The highly anticipated third record from the masked group, Sleep Token, has seen the band take a massive rise in the alternative world. Going from around some 200k listeners to around 2 million since the release of the singles ‘Chokehold’ and ‘The Summoning’ is nothing short of remarkable. The masked British collective rolled out half of the album, Take Me Back To Eden, over the early part of 2023 which gave fans a glimpse into what was to come, and yet, there is almost a new universe waiting to be discovered.
Chokehold-Vore- 8.2/10 (collective rating)
With the exception of ‘DYWTYLM’, the entire first half of the record were singles which could be heard in order as the album plays them, hearing them in the context of the complete work opens the door for a journey rather than individual pieces of songs or a small collection, much like an EP. While this small window gives fans the moments they at least know of Sleep Token being their poppiest, ‘Granite’, or heaviest, ‘Vore’, the rest of the album has these moments layered throughout and if you were more into songs like the latter or ‘The Summoning’, well, you have your sprinkles but no more cake.
This song is the PERFECT segue into the second part of the record. Clocking in just over 7mins, it by no way is an interlude, but rather a portal from the earlier songs, summarizing their individual sounds, into one long form while also having this guiding sense of taking you to the next part. The song itself is very building from a piano intro to an auto-tuned layered modern trap/pop section. This is by far what caught my ear and I loved it the most as I feel Vessel is at his best tapping into the pop side more so than the heavier. The song then pushes into a heavier low tuned guitar section much like on ‘Granite’ then ends with a heavy moment in the vein of ‘Vore’. Lyrically there are lots of metaphors and vague messages as Vessel is known for in his writing, so a write-up for an album review trying to break it down isn’t possible.
Are You Really Ok?- 6/10
It seems impossible to find a fault to Sleep Token, unfortunately, after a few spins this is the one track where I find myself losing it a little bit. It tends to be pretty simple and the same throughout. I also get those old Contemporary Christian music vibes from when I was in high school hearing those songs on the radio as my mom would be driving around. The standout moment is when the lyric “I raised you in the dark” comes up as it’s alluding to ‘Dark Signs’ off of 2019’s Sundowning, which is foreshadowing.
The Apparition- 9/10
This song is more of what I was mentioning previously about the pop trap vibes. The song takes a turn once it hurts the chorus with a Breaking Benjamin-esque chorus in the best way possible. It is by far one of the best songs on the record as it showcases everything Vessel and drummer, II, do best when they write the music for these albums. The song keeps the pop elements after the chorus while the guitars join in before exiting with another trap beat,
Another of the singles but released not as part of the first group of the album. This song was instant ear candy when it was released and is one of the other stronger songs on the record in my opinion. It exudes what modern synth-pop should be and could be the future foundation for other artists wanting to try this style.

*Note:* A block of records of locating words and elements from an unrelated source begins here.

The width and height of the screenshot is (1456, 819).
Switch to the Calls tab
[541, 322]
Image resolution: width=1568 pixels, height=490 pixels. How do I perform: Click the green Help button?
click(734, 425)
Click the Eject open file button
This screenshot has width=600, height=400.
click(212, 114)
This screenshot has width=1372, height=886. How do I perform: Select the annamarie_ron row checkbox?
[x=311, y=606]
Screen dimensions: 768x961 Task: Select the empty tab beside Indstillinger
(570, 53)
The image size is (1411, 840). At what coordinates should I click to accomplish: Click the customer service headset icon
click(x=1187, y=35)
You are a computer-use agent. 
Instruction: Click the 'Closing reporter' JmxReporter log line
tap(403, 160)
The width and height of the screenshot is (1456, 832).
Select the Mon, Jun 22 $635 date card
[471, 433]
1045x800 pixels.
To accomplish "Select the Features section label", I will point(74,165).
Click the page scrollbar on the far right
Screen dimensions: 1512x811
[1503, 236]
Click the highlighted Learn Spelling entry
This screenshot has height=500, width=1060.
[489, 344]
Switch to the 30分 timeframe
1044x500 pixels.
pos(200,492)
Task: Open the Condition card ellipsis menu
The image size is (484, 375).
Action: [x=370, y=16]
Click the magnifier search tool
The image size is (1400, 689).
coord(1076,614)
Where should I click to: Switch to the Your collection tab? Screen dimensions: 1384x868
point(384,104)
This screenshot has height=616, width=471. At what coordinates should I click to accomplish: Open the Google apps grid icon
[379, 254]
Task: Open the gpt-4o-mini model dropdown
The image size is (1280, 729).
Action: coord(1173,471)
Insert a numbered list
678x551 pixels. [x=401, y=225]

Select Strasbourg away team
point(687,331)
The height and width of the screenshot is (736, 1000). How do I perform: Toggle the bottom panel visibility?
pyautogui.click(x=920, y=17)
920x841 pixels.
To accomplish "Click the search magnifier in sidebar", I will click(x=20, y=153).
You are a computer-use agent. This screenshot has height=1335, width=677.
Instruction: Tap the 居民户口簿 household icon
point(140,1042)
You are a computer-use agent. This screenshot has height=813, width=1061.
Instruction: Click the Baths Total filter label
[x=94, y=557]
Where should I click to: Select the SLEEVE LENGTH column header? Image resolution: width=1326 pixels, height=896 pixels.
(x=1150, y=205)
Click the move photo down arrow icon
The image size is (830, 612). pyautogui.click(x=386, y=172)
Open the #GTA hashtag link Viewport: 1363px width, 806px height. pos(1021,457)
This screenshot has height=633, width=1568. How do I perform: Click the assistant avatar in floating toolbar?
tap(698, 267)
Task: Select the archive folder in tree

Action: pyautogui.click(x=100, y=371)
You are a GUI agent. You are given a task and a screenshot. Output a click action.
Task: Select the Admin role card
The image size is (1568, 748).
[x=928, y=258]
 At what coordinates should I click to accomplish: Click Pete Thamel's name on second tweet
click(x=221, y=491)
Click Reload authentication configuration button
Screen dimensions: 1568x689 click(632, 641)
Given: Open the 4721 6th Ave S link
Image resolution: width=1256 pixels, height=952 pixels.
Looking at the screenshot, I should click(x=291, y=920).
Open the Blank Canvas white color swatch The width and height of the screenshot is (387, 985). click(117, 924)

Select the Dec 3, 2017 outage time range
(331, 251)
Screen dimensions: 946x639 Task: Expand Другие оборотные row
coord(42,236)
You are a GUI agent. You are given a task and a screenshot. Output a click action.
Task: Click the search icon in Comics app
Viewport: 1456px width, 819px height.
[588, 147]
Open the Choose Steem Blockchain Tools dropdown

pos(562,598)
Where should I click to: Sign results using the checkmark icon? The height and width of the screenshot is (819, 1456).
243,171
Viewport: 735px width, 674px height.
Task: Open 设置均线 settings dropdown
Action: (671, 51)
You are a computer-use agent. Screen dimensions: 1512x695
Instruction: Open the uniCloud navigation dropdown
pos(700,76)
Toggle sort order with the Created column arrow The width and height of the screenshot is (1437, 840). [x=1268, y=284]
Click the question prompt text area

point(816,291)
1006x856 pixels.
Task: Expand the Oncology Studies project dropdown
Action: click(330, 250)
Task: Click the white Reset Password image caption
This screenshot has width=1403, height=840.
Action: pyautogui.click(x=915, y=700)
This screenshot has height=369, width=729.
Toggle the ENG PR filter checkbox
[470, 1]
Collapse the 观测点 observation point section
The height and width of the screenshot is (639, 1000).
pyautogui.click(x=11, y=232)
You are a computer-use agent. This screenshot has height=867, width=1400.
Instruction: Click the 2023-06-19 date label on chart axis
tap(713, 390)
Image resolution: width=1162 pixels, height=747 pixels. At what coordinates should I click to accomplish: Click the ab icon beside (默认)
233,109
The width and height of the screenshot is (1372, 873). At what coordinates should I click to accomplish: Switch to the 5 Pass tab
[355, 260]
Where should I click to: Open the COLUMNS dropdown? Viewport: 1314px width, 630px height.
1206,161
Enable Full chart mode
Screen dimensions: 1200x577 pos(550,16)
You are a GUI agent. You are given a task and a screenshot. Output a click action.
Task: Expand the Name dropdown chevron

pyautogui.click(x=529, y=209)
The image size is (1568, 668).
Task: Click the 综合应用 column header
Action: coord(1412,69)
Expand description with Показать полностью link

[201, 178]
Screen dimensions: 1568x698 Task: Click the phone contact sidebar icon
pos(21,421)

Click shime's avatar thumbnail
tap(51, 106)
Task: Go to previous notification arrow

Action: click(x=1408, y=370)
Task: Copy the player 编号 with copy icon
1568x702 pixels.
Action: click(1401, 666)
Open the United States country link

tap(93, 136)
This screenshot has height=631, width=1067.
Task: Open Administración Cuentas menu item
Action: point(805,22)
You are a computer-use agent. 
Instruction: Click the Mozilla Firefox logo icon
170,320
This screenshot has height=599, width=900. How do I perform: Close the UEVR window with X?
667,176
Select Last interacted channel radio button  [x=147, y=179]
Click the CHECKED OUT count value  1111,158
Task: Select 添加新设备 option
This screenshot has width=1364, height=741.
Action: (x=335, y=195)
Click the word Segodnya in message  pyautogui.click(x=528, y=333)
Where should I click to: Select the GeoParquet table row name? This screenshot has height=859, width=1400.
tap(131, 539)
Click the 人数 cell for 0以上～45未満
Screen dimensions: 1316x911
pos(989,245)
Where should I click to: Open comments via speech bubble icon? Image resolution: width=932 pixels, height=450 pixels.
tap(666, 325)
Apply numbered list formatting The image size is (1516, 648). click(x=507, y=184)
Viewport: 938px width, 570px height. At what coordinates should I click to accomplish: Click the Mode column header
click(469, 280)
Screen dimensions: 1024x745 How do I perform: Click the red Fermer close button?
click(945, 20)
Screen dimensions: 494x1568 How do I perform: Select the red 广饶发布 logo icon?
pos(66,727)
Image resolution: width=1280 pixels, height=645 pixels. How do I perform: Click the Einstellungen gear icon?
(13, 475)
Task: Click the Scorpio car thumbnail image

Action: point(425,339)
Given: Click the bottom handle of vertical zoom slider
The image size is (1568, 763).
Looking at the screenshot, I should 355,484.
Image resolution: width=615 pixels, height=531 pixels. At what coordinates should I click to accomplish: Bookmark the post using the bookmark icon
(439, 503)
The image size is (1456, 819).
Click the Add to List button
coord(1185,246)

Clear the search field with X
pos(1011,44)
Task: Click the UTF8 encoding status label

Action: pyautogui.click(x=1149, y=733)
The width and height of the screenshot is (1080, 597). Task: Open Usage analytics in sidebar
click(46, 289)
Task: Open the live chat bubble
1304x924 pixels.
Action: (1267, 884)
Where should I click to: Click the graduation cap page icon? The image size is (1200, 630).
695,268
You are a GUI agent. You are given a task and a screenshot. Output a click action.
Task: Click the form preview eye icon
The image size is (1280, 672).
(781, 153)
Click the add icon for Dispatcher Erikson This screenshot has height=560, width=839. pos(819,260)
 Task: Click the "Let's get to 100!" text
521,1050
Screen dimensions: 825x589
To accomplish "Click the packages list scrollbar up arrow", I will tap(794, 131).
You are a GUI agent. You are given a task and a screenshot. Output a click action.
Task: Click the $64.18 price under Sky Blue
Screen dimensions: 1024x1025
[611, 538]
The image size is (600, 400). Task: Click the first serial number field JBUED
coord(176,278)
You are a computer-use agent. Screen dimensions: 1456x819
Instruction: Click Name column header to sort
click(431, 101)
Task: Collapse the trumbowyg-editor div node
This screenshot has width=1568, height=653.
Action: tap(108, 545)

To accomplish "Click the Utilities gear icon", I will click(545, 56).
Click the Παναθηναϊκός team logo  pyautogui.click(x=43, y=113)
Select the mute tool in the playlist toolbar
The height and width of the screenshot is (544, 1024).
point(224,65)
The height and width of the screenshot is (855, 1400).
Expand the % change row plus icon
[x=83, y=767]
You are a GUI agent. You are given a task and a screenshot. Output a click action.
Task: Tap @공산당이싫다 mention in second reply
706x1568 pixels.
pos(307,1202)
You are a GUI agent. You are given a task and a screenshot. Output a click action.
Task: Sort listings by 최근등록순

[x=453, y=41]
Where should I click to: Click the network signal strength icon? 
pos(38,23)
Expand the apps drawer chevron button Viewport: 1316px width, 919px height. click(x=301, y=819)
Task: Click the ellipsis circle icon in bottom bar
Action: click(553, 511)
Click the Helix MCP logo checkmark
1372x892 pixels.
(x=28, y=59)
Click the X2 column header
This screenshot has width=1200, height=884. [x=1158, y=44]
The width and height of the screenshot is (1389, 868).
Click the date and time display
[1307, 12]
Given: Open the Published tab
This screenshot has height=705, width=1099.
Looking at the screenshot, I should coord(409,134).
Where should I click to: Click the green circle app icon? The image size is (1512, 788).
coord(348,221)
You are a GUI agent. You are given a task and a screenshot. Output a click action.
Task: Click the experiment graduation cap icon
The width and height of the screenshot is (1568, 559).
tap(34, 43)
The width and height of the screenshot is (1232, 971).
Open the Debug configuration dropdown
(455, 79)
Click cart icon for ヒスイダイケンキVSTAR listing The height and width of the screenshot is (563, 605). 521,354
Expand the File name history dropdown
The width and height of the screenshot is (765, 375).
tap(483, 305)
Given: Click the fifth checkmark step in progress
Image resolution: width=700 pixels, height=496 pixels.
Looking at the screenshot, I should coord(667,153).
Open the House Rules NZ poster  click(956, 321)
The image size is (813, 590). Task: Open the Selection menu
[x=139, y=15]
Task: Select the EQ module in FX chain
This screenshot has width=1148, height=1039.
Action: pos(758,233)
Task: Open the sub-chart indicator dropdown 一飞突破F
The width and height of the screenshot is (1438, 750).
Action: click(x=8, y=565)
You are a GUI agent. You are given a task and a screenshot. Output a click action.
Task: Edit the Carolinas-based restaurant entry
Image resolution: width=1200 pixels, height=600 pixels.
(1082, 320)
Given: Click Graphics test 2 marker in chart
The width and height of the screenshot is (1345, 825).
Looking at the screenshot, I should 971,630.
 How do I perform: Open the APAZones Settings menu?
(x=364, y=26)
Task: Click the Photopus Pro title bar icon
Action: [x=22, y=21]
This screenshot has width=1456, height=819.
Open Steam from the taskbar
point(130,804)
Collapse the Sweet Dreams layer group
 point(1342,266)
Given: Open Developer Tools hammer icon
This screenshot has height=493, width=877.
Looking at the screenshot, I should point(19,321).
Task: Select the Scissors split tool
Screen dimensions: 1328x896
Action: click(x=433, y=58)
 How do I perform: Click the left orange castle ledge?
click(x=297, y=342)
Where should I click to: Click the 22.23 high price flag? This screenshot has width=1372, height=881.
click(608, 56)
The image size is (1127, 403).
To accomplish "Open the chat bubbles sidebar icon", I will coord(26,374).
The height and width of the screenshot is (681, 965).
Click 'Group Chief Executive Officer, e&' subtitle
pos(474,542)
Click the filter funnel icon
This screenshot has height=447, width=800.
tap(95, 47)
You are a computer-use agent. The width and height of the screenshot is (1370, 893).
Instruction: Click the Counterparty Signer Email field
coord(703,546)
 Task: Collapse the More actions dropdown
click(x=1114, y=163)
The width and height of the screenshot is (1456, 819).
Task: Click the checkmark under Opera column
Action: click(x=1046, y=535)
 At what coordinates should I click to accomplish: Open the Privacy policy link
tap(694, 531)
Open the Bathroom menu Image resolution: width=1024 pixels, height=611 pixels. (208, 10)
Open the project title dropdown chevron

Another modern pop/rock song that could potentially be built for the radio. It is the exact perfect mix of the pop side of the band with just enough edge to please the heavier crowd. It is one of the standout tracks on this record as we hear Vessel play with different octaves and vocal patterns in the song. This is a quintessential Sleep Token track that should be in their starter pack of songs should they ever have one. For those also wanting more of the ‘absolute unit’ that is II on drums, he has some pretty tasty fills on this track as well.
Take Me Back To Eden- 10/10
From a composition standpoint, this song, the title track, is absolutely perfect. Much like Acensionism takes you on a journey, this one takes you deep into the concept of the title, it also alludes back to some of the earlier songs on the album, almost like a pre-reprise before the final song. This song also features some moments of Vessel’s higher register which you only hear a good bit of earlier on ‘The Summoning’. There is more of the pop/trap moments through the song which we hear a modern rap flow during this portion of the song. This is followed by a slower-paced piano-led section with guitars in the background giving it a bit of low end before it builds into one of the heaviest moments of the band’s entire discography.
This song is a reprise if the previous was a pre-reprise. This one will get listeners more choked up because it is the conclusion of this journey they have been on with Vessel and everything he’s poured his soul over for people to hear. The trilogy of albums ends with this song and an evolution of Vessel begins, yet it is hopeful. The song concludes with a beautiful moment for any fan, but if you were there early on, it will hit you differently. It certainly made men reflect on those years ago and felt things back then.
Overall, Take Me Back To Eden is a journey to a conclusion of a chapter in the lore that is Sleep Token, and hopefully a more peaceful journey ahead for Vessel. We pray Sleep accepts these offerings and allows some rest.